De tegenstelling tussen hard en zacht is ook terug te vinden in de vorm van de balken. Van buitenaf is de sculptuur strak en recht, met scherpe, rechte hoeken, terwijl de binnenkant van het hout afgerond is. Wanneer de bezoeker in de sculptuur staat ziet hij ronde en zachte vormen.

Ook de plaatsing van de sculptuur is beïnvloed door de architectuur. Lenglet plaatste de sculptuur een tikje scheef ten opzichte van het gebouw. Zo staat het op zichzelf. Ten opzichte van de aflopende grond staat de sculptuur juist weer recht. Eén van de gevangenismedewerkers riep uit toen hij het werk voor het eerst zag: het werk staat scheef! Voor de gevangenismedewerker is dit een doorn in het oog, want alles in zijn werkomgeving is recht.
Ook de factor tijd speelt een rol in het werk. Het kost tijd om er omheen te lopen en het werk te ondergaan. Ook zal het werk in de loop van de tijd veranderen, het hout zal door invloed van het weer veranderen van kleur en door het gebruik wellicht beschadigingen oplopen. Misschien zullen mensen net als in een echte cel krasjes zetten in het materiaal. De tijd zal zeker sporen achterlaten, maar de beginsituatie is voor Lenglet net zo belangrijk. De sporen van de tijd doen er alleen toe als de beginsituatie goed was."

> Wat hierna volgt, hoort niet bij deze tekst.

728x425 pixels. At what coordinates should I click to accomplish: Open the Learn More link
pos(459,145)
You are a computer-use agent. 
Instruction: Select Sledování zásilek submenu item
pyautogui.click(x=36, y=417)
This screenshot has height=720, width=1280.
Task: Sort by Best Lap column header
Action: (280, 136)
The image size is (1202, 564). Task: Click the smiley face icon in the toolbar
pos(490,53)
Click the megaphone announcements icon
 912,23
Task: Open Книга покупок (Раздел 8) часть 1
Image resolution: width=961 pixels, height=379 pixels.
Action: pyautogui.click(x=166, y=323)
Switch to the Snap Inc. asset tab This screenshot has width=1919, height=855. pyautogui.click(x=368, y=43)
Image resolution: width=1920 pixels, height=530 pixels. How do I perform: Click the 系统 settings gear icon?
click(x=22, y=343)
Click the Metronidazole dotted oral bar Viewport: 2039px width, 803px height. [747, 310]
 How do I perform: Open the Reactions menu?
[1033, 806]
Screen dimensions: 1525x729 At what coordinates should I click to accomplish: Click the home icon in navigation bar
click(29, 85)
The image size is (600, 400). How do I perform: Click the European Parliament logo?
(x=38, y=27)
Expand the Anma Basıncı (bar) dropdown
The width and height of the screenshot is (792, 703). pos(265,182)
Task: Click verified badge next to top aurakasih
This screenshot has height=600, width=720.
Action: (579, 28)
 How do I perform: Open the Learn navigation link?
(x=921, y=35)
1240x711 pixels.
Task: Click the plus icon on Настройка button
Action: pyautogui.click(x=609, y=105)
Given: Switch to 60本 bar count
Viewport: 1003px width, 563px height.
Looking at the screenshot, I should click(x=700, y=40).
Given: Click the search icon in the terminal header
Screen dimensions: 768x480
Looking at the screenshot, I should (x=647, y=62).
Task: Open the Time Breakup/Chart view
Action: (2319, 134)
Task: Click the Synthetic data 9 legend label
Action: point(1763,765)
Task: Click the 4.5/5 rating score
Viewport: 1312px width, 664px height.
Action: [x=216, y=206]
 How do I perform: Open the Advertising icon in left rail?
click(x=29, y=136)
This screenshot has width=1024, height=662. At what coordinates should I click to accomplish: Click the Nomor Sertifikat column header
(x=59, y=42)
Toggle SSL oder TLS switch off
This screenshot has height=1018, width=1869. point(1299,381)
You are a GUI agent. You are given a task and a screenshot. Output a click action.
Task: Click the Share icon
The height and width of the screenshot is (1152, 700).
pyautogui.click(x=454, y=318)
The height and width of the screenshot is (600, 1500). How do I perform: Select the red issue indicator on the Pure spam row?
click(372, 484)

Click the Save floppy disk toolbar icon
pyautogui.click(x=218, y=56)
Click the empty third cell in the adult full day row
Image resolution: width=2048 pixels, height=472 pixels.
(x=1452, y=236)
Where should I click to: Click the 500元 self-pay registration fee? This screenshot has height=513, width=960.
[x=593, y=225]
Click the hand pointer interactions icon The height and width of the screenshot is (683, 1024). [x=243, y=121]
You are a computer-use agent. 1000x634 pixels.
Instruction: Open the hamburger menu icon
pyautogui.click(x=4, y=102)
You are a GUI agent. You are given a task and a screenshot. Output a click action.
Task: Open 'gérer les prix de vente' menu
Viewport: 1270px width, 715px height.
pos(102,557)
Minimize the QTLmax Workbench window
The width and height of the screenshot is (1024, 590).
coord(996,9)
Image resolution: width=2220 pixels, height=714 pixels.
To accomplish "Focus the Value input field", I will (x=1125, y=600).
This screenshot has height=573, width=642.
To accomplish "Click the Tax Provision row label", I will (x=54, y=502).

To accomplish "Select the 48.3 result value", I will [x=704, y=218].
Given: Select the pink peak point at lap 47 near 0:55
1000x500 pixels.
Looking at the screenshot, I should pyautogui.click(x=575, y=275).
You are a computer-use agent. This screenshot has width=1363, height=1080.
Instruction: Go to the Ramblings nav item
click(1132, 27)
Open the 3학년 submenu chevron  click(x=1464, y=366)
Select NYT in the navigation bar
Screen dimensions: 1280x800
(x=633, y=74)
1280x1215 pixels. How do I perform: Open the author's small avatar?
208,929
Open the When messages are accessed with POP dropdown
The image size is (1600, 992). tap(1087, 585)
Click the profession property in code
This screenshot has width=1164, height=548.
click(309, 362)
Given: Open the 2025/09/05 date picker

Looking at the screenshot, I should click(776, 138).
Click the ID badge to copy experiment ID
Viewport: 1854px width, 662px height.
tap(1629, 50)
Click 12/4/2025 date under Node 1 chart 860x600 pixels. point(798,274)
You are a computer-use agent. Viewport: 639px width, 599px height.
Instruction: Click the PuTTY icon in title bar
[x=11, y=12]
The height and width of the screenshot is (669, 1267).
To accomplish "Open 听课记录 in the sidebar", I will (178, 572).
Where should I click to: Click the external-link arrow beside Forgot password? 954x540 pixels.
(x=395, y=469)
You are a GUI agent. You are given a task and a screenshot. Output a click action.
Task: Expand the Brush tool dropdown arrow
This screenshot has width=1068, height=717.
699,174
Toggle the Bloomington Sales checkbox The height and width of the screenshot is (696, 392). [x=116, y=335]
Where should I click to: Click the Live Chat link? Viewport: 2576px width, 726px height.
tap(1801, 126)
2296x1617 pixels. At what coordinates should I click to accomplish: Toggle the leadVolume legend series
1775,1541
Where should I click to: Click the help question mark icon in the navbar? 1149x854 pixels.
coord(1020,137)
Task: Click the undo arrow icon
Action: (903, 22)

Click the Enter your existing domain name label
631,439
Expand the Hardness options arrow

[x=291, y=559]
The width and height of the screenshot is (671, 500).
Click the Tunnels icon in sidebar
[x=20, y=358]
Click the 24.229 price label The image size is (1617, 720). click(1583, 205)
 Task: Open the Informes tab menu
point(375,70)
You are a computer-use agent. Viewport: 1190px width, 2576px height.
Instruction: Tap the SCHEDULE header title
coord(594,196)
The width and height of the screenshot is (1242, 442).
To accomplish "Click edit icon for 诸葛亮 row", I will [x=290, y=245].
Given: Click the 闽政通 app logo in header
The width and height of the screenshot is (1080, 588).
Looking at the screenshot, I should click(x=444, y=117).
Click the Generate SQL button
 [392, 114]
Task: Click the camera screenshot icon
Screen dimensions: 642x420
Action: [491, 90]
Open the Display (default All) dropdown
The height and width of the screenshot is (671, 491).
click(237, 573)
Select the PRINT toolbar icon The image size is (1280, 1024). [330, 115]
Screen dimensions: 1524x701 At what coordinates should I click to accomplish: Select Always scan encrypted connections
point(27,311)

Lenglet werkt vaak met het idee van veiligheid en beveiliging, de manier waarop regels en overheden daarmee omgaan. Zo heeft hij een werk dat "No cage" heet, waar hij panelen met tralies voor (vogel)kooien op elkaar gestapeld presenteert. Een ander werk is een reeks van 30 foto's van gevangenismuren.

 
 

Lenglet gebruikt bepaalde elementen telkens opnieuw. Zo komen torens, kooien, trappen, metalen rekken, autobanden, plastic tape (van die rood-witte tape die de politie gebruikt om een zone af te bakenen) vaak voor. Ook 'tank traps' gebruikt hij vaak: het zijn eenvoudige metalen sterren die gebruikt worden tijdens de oorlog om tanks tegen te houden - eenvoudig te maken maar blijkbaar efficiënt. Lenglet combineert die elementen vaak met foto's van ... torens, trappen en gebouwen.
De laatste foto's komen uit een tentoonstelling van 2006 met een titel die nu nog toepsselijker zou zijn: "I have no gun but I can spit".

 
 

De laatste foto brengt ons naadloos terug bij de eerste en onze wandeling is rond. Tot volgende week.